• RECORDS FOR THE EXERCISE:
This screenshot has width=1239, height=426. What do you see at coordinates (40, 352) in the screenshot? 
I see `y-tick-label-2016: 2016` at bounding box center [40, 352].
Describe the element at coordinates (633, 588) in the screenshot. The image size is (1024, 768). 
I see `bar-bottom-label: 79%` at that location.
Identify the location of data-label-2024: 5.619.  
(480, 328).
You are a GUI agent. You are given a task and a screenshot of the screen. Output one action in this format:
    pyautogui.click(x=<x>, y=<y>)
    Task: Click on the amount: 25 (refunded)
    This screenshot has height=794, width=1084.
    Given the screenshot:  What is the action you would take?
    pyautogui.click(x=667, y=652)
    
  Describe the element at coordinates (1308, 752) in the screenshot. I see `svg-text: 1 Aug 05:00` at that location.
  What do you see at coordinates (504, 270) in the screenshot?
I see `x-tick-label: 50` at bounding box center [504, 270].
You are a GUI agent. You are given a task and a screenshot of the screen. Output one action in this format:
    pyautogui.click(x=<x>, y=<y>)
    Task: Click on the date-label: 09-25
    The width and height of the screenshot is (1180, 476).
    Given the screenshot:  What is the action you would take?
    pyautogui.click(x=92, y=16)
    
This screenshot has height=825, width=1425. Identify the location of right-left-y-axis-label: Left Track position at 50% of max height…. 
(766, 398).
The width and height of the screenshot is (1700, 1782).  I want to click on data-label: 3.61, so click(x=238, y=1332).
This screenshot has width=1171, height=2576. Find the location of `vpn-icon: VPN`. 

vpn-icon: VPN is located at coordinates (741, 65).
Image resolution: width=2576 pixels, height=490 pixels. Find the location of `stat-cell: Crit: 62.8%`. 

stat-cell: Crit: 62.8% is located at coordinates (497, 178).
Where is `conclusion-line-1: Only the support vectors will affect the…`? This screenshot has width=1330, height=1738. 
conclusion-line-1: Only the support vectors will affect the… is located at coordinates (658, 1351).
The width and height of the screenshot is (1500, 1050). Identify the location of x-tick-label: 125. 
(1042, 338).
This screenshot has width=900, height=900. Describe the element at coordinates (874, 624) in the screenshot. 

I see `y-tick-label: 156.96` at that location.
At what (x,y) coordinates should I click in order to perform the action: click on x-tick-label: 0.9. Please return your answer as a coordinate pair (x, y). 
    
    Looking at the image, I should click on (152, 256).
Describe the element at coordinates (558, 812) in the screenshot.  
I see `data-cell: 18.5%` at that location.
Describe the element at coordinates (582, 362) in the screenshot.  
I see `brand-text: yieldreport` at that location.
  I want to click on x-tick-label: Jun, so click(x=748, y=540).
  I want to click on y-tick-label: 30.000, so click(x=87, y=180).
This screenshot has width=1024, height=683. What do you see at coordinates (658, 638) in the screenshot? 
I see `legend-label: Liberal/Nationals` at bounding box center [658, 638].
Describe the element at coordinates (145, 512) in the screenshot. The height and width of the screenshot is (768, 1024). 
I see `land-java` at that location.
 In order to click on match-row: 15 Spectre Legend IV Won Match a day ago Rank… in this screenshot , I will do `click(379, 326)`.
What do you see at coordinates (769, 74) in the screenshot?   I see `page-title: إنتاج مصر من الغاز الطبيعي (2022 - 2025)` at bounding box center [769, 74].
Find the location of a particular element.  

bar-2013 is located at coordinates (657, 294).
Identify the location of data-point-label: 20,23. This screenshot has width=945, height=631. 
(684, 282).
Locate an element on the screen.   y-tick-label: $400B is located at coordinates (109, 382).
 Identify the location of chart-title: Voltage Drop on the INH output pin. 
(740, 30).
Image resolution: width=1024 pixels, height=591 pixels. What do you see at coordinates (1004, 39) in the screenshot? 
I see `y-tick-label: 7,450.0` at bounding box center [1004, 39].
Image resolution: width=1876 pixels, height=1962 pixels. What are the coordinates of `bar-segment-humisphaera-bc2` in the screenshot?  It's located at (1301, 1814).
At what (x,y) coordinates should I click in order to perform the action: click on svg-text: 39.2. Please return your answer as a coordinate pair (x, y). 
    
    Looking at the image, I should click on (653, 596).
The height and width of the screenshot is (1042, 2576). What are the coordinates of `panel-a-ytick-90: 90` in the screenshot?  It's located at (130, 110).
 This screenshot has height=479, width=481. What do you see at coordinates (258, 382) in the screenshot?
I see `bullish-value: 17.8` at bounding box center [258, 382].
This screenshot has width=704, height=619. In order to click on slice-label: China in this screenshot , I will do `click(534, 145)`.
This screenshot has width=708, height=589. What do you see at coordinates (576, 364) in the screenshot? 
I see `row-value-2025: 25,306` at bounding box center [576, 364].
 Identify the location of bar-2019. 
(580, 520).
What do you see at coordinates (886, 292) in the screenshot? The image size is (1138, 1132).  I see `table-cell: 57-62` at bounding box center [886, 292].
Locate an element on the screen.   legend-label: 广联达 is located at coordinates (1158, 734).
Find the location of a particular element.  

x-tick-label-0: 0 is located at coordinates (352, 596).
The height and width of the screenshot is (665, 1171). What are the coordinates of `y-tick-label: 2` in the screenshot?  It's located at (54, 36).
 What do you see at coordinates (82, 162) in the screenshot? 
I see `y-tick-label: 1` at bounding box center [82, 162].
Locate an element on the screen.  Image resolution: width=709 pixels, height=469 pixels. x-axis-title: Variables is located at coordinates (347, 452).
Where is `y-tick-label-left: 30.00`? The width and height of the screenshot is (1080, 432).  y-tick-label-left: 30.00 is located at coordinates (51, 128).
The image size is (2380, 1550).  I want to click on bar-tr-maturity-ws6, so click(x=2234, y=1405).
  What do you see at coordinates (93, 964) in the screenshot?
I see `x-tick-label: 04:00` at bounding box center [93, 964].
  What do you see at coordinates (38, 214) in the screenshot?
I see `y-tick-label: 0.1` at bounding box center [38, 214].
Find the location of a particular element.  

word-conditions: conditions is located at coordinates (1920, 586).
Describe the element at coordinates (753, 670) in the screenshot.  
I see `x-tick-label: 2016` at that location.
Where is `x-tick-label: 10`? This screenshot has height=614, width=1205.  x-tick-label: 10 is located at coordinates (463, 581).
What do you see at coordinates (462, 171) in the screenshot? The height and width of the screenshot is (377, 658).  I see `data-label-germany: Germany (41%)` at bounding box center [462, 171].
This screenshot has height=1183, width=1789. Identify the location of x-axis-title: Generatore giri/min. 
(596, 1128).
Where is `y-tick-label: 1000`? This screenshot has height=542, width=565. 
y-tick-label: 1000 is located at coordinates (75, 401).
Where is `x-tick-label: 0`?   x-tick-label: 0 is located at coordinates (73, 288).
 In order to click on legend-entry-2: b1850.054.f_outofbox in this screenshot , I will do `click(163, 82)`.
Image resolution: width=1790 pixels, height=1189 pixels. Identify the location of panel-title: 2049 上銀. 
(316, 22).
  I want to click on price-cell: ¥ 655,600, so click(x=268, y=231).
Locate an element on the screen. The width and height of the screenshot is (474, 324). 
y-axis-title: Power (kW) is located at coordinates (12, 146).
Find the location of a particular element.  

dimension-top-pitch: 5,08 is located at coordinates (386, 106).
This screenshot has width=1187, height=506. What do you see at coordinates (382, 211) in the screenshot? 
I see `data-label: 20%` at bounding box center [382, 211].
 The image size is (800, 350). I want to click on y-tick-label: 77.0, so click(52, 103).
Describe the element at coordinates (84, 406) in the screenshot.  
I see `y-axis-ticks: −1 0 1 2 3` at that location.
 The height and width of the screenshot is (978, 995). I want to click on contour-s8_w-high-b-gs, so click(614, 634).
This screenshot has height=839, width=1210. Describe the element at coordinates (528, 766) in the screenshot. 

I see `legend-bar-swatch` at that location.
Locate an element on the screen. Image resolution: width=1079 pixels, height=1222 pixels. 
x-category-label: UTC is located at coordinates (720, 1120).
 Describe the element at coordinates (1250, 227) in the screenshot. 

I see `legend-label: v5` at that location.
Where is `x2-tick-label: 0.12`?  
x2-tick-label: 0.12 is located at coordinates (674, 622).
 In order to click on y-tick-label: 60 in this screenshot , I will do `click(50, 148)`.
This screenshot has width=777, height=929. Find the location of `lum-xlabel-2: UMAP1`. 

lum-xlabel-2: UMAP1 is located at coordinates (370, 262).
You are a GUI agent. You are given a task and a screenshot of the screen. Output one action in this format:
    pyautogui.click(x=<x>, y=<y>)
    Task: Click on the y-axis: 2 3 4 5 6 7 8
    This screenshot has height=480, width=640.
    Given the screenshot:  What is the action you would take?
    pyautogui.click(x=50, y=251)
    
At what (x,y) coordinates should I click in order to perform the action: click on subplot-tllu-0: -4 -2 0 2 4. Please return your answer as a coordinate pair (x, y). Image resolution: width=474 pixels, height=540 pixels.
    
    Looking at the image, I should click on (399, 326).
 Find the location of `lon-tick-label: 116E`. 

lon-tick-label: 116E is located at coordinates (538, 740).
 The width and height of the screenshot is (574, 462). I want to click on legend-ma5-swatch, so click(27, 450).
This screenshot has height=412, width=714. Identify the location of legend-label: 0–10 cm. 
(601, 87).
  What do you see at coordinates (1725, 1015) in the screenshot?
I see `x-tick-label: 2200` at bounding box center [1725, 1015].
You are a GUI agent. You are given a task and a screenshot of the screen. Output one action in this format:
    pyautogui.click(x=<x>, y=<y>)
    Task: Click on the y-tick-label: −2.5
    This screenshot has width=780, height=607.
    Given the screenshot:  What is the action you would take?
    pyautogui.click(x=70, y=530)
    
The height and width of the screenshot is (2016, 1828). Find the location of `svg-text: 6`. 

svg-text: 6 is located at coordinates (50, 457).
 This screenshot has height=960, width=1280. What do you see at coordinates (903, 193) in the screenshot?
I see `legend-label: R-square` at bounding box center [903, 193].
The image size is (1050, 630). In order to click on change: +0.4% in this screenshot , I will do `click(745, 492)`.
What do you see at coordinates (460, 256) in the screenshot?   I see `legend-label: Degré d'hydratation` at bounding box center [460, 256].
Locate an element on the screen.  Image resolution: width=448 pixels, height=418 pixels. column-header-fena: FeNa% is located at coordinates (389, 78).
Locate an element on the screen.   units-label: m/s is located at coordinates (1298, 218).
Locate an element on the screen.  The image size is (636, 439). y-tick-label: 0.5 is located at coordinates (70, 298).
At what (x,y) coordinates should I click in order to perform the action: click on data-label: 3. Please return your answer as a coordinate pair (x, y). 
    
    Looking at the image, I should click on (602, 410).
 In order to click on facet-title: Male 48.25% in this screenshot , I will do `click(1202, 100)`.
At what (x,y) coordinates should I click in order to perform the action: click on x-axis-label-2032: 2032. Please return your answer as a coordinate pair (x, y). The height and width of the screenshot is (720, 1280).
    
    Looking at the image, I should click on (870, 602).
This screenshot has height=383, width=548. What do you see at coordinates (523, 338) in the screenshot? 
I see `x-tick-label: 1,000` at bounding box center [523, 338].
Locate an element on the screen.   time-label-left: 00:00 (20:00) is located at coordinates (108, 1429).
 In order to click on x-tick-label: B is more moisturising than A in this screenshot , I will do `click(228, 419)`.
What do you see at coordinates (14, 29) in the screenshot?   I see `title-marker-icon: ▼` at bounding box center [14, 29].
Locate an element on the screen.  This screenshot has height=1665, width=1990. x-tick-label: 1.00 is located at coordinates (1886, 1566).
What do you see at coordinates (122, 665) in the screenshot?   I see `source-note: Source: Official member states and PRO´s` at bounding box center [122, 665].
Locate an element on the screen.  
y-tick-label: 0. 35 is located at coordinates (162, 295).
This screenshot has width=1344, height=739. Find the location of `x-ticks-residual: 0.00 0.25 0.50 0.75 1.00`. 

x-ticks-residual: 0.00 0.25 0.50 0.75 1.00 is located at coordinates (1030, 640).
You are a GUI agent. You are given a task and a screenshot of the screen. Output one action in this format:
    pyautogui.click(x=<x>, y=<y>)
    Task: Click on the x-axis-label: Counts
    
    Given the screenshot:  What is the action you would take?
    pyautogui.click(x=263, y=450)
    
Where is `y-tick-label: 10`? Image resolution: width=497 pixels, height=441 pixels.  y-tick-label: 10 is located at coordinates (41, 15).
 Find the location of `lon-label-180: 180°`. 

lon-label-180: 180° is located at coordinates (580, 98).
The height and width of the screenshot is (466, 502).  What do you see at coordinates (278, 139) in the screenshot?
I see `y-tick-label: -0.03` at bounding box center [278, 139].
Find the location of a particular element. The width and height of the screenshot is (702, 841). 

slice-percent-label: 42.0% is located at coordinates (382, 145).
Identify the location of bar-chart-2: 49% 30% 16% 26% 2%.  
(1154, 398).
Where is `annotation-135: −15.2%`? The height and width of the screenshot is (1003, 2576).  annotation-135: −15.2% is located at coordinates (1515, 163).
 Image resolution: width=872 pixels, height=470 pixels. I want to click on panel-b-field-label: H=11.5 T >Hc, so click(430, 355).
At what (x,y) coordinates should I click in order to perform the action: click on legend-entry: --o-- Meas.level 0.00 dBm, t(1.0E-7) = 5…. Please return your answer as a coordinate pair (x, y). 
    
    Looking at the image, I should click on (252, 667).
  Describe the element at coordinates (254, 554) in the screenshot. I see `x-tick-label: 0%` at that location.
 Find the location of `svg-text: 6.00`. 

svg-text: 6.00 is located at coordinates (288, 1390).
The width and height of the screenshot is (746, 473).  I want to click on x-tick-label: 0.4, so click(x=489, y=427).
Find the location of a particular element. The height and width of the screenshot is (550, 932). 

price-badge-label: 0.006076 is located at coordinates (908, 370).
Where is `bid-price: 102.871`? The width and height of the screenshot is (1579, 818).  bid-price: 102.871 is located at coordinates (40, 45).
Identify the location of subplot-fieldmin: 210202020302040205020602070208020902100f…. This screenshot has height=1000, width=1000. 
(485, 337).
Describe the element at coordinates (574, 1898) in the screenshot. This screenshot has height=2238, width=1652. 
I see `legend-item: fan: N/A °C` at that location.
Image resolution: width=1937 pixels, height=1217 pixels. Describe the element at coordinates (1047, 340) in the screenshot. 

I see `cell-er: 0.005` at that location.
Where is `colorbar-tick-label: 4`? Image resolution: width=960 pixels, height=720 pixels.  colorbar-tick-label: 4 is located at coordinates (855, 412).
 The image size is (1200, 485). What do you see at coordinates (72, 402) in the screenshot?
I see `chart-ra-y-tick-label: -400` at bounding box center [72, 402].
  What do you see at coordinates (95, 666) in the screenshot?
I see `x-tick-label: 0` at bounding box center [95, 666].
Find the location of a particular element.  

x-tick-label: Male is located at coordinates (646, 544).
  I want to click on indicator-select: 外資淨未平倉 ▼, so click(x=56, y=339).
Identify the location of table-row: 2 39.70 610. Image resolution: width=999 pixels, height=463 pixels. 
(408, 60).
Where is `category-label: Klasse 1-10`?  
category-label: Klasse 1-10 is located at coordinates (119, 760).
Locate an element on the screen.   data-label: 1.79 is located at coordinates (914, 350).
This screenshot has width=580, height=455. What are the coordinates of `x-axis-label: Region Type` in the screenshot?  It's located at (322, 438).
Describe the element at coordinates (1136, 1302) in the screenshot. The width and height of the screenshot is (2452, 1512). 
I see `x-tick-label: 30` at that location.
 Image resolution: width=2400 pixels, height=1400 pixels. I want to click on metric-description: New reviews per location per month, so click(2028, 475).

• BRIEF: Reproduce the items from the start through the line containing "(480, 328).", replacing "Describe" with "Explain" and leaving everything else unchanged.

• RESULT BELOW:
This screenshot has width=1239, height=426. What do you see at coordinates (40, 352) in the screenshot? 
I see `y-tick-label-2016: 2016` at bounding box center [40, 352].
Explain the element at coordinates (633, 588) in the screenshot. The image size is (1024, 768). 
I see `bar-bottom-label: 79%` at that location.
Identify the location of data-label-2024: 5.619.  
(480, 328).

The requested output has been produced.